Verilen görev A:
Hakikat ve barış üzerine yazıda "Alevi meselesi ve" sözleriyle başlayıp "bir koridora sıkışır." sözlerine kadar uzanan her şeyi olduğu gibi yineleyin.

Okunacak alıntı:
__________________________________________________

Hakikat, adalet ve toplumsal onarım
Cumartesi Anneleri’nin “Hakikat Komisyonu kurulsun” çağrısı, yalnızca adalet değil barış talebidir. İHD Eş Genel Başkanı Eren Keskin’in uyardığı “hasta mahpuslar” meselesi çözüme kavuşmadan barış toplumsallaşmaz. Karabük T Tipi’nde tahliyeleri ertelenen tutuklular sadece bir cezaevi gerçeği değildir; ülkenin adalet fotoğrafıdır. Siyasi mahpuslar, düşünce suçları, uzun tutukluluk… Bunlar sürerken “barış” sözü halkta karşılık bulmaz.
Alevi meselesi ve eşit yurttaşlık
Komisyonun yalnızca Kürt sorununa değil, Alevilerin eşit yurttaşlık taleplerine de eğilmesi gerekir. Çünkü bu sorun da, bu topraklarda direkt sömürgecilik sorunudur. Celal Fırat’ın belirttiği gibi, cemevlerinin ibadethane kabul edilmesi ve zorunlu din derslerinin kaldırılması, demokratikleşmenin olmazsa olmazı. Asimilasyon politikaları son bulmadıkça gerçek barış mümkün değildir. Barış, farklı inanç ve kimliklerin eşitlik içinde buluştuğu ortak bir yurttaşlık sözleşmesidir.
Akademisyen Ferda Fahrioğlu’nun dediği gibi, sivil toplum “buyurun gelin” daveti beklemeden proaktif olmalı. Raporlar, saha gözlemleri, hak ihlalleri veri tabanları; komisyona ve topluma eşzamanlı akmalı. Toplumun barış talebi görünür kılınmadıkça, siyaset dar bir koridora sıkışır.
Komisyon tartışmaları yalnızca Kürtçe yasağıyla sınırlı değildir. Sürece dair farklı başlıklarda da dikkat çekici gelişmeler yaşandı. CHP’li Murat Bakan’ın “Suriye’de Kürtlerin özerkliği ülkemize zararlıdır” sözleri, CHP’nin devletçi ve inkârcı çizgiden kopmadığını gösterdi. Yine CHP’li Sezgin Tanrıkulu’nun “Gerçek anlamda barış istiyorsanız bürokratlarınıza iradenizi gösterin. Masalarında beyaz Toros resmi koyarak tehdit edenler karşılarında Meclis’i bulacaktır” sözleri, iktidarla arasına mesafe koyma çabasını yansıtsa da, CHP’nin bütünlüklü bir barış programı geliştiremediğini ortaya koydu.

__________________________________________________

Verilen görev B:
Kayıtlarda "Given: Edit the REBUCAS, PRINCESS record" ifadesini içeren satırdan "Looking at the screenshot, I should coord(1509,339)." ifadesini içeren satıra kadar uzanan her şeyi, "Edit" yerine "Open" koyarak ve başka hiçbir şeyi değiştirmeden yeniden yazın. Yalnızca bu satırları verin.

__________________________________________________

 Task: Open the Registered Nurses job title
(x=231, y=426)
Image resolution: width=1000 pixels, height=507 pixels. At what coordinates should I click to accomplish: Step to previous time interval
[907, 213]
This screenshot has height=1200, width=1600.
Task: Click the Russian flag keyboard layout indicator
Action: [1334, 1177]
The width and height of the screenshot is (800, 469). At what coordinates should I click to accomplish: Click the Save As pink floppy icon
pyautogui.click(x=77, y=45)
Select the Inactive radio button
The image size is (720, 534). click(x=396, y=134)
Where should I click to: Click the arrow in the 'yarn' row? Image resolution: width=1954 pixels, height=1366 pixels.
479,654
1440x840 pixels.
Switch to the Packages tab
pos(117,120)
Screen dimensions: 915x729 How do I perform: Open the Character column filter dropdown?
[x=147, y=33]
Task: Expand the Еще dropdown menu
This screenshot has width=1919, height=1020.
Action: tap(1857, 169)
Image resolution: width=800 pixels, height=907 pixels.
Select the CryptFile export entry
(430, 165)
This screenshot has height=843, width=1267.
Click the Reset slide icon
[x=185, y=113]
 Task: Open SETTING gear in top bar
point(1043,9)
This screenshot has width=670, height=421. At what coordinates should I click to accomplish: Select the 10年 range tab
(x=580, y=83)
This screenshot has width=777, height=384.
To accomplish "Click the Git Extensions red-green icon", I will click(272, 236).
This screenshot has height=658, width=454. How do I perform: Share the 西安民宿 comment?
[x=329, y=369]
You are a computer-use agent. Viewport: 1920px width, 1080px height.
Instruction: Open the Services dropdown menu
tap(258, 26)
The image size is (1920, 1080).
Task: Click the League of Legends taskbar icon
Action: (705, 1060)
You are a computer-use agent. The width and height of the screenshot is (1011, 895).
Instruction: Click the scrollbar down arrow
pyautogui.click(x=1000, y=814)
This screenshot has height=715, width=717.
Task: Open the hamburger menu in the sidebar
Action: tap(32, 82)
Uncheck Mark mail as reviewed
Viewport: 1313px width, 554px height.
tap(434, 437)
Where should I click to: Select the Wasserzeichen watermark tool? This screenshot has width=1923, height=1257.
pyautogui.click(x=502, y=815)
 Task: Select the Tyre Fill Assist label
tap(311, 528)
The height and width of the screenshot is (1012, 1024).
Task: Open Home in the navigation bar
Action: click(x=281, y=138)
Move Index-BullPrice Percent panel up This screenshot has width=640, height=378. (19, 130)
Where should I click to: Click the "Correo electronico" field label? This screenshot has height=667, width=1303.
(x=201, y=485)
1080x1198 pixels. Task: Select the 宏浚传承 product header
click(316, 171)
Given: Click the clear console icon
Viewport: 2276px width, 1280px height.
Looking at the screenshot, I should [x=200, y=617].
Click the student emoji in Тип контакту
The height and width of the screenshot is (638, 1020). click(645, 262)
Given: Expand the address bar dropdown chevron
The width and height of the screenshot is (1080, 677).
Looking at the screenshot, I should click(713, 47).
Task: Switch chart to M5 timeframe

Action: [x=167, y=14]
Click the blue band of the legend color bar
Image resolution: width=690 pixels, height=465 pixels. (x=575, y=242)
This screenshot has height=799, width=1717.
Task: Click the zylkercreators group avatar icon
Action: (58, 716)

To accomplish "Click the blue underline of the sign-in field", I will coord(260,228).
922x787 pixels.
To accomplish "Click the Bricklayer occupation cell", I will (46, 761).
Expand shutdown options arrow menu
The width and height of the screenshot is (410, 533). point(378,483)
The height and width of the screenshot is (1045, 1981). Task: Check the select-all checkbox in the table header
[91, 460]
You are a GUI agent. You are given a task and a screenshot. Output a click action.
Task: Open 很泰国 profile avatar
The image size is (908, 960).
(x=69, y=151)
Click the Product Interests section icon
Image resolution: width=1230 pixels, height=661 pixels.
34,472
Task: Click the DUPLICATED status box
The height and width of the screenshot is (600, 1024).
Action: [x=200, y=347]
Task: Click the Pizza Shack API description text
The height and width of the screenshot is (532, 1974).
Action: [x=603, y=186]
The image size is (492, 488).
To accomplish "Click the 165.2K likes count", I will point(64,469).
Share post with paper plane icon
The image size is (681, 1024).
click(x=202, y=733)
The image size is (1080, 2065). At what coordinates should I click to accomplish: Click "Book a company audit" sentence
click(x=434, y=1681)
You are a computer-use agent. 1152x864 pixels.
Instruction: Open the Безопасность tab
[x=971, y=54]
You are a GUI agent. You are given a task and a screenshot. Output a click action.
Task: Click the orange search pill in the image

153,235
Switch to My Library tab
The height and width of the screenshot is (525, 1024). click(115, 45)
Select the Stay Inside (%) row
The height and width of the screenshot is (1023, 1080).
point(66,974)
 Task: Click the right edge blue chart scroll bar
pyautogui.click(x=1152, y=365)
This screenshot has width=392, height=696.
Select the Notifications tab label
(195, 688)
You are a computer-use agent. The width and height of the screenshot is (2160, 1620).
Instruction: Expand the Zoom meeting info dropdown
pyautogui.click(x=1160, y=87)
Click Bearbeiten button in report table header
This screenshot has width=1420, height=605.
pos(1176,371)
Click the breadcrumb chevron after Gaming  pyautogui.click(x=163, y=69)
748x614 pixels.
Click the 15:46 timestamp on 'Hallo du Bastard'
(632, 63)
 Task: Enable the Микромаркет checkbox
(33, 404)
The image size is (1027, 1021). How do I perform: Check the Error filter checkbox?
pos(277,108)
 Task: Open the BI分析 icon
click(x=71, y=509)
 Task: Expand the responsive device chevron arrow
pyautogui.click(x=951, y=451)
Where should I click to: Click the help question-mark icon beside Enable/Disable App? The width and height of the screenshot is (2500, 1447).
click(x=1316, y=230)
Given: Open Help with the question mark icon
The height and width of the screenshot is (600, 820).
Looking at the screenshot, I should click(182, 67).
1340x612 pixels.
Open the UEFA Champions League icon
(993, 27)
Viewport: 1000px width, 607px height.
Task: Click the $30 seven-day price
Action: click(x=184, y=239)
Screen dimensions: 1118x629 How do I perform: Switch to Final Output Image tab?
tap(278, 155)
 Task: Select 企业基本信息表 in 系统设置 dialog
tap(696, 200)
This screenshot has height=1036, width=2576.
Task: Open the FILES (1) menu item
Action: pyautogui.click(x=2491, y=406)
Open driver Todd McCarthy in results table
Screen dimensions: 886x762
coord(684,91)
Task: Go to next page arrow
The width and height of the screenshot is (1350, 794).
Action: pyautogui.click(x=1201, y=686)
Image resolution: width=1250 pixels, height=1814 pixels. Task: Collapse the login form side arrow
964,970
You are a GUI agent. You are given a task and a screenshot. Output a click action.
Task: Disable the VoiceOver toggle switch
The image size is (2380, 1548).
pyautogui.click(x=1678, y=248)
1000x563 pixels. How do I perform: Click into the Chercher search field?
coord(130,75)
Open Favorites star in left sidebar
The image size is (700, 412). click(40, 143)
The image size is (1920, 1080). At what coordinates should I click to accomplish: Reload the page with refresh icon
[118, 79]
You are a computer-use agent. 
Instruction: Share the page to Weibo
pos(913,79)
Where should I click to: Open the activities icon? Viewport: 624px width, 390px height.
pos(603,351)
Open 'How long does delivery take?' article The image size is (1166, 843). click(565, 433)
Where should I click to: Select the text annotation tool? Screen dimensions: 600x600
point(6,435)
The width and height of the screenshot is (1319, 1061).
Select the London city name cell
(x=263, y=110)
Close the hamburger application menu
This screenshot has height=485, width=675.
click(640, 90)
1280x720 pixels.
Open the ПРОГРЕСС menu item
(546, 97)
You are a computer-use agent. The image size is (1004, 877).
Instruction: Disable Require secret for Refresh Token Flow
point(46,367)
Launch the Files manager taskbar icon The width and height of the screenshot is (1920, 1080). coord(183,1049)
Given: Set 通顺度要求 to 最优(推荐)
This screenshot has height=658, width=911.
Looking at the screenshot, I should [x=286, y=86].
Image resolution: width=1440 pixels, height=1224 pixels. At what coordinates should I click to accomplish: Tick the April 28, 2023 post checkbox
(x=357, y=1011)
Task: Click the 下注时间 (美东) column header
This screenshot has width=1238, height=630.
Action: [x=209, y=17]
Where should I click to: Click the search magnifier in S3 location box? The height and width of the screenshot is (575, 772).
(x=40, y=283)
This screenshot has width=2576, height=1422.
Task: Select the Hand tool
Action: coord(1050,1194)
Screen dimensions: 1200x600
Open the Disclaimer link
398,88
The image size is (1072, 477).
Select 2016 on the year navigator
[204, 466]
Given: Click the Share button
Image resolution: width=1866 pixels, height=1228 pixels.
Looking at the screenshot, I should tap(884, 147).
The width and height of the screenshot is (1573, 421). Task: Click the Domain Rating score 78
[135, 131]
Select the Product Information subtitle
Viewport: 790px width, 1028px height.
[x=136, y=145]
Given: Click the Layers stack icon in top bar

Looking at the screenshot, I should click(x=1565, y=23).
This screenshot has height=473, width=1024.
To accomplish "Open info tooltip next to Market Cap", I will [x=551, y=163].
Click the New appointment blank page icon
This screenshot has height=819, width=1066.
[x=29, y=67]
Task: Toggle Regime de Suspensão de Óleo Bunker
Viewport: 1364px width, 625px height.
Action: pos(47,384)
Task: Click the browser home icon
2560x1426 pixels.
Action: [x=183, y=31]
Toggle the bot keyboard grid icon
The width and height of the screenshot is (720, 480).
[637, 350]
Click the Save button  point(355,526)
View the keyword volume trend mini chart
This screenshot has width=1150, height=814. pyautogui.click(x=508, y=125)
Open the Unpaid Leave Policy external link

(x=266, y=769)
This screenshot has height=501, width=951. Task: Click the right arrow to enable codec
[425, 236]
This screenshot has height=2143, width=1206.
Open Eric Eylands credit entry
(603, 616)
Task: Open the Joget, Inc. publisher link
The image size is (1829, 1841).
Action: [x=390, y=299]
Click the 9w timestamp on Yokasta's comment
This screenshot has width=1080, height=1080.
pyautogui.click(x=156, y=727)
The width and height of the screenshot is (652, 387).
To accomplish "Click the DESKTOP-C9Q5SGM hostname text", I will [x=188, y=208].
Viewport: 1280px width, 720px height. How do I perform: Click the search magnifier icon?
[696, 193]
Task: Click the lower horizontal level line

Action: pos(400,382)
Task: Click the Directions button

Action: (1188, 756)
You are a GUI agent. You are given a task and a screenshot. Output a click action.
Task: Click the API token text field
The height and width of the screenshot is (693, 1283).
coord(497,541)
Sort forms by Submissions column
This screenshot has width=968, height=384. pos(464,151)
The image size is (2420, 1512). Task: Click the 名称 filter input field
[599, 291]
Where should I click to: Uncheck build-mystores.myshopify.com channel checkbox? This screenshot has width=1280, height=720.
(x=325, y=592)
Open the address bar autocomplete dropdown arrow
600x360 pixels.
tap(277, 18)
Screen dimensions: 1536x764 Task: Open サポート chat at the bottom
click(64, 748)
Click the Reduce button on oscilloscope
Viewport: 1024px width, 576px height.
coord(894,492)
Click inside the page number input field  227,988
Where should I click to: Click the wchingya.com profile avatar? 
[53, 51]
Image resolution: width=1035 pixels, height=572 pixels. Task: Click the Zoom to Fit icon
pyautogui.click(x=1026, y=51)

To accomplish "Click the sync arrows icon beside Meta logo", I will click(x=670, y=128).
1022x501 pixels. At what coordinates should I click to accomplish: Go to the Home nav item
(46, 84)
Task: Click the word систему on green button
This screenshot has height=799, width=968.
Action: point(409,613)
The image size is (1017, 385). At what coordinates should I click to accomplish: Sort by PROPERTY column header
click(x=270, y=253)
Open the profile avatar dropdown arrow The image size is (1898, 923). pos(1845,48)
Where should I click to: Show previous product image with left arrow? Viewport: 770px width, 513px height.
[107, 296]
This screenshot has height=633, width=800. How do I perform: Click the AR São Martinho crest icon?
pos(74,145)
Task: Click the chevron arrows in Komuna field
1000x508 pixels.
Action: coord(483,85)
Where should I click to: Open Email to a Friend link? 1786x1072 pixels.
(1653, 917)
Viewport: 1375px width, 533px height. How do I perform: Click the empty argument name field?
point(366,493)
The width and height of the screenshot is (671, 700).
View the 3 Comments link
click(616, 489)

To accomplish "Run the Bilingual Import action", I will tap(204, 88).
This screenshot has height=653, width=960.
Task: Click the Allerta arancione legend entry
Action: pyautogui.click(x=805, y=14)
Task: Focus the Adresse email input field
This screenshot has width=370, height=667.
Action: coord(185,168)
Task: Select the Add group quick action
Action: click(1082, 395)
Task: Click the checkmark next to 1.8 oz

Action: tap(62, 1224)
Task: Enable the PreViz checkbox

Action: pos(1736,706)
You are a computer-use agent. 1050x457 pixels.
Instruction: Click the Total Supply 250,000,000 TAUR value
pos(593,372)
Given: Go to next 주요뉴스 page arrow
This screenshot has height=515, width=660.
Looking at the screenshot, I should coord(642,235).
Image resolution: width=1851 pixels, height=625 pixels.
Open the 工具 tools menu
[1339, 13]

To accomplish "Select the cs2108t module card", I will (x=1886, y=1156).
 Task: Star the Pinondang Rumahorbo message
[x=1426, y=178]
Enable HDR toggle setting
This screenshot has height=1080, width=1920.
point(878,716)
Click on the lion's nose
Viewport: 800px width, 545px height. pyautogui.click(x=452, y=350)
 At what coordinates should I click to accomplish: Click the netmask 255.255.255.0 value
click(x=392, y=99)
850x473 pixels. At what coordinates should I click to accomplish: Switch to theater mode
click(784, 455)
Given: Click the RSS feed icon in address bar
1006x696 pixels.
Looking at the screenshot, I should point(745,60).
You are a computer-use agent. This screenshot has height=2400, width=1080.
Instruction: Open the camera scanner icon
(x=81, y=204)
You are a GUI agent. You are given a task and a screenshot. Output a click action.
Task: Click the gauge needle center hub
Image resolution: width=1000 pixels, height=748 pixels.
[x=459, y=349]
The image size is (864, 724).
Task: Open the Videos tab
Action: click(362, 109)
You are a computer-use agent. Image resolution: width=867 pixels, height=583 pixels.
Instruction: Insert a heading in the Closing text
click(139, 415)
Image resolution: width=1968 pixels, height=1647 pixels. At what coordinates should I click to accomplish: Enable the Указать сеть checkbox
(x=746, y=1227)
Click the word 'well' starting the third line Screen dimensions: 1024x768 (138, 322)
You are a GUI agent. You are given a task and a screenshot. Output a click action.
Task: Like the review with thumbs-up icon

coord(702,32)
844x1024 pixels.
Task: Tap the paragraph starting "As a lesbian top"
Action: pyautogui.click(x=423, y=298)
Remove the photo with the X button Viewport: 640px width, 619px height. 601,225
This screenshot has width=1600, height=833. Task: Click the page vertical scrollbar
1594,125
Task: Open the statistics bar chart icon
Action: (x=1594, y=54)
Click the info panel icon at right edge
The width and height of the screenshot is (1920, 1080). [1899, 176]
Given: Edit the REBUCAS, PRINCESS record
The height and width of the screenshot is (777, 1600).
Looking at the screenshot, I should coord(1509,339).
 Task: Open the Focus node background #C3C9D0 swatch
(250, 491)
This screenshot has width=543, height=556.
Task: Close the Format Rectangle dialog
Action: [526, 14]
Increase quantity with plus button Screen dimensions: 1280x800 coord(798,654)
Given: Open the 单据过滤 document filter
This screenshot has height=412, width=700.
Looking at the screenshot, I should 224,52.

__________________________________________________

Görev yanıtı A:
Alevi meselesi ve eşit yurttaşlık
Komisyonun yalnızca Kürt sorununa değil, Alevilerin eşit yurttaşlık taleplerine de eğilmesi gerekir. Çünkü bu sorun da, bu topraklarda direkt sömürgecilik sorunudur. Celal Fırat’ın belirttiği gibi, cemevlerinin ibadethane kabul edilmesi ve zorunlu din derslerinin kaldırılması, demokratikleşmenin olmazsa olmazı. Asimilasyon politikaları son bulmadıkça gerçek barış mümkün değildir. Barış, farklı inanç ve kimliklerin eşitlik içinde buluştuğu ortak bir yurttaşlık sözleşmesidir.
Akademisyen Ferda Fahrioğlu’nun dediği gibi, sivil toplum “buyurun gelin” daveti beklemeden proaktif olmalı. Raporlar, saha gözlemleri, hak ihlalleri veri tabanları; komisyona ve topluma eşzamanlı akmalı. Toplumun barış talebi görünür kılınmadıkça, siyaset dar bir koridora sıkışır.

Görev yanıtı B:
Given: Open the REBUCAS, PRINCESS record
The height and width of the screenshot is (777, 1600).
Looking at the screenshot, I should coord(1509,339).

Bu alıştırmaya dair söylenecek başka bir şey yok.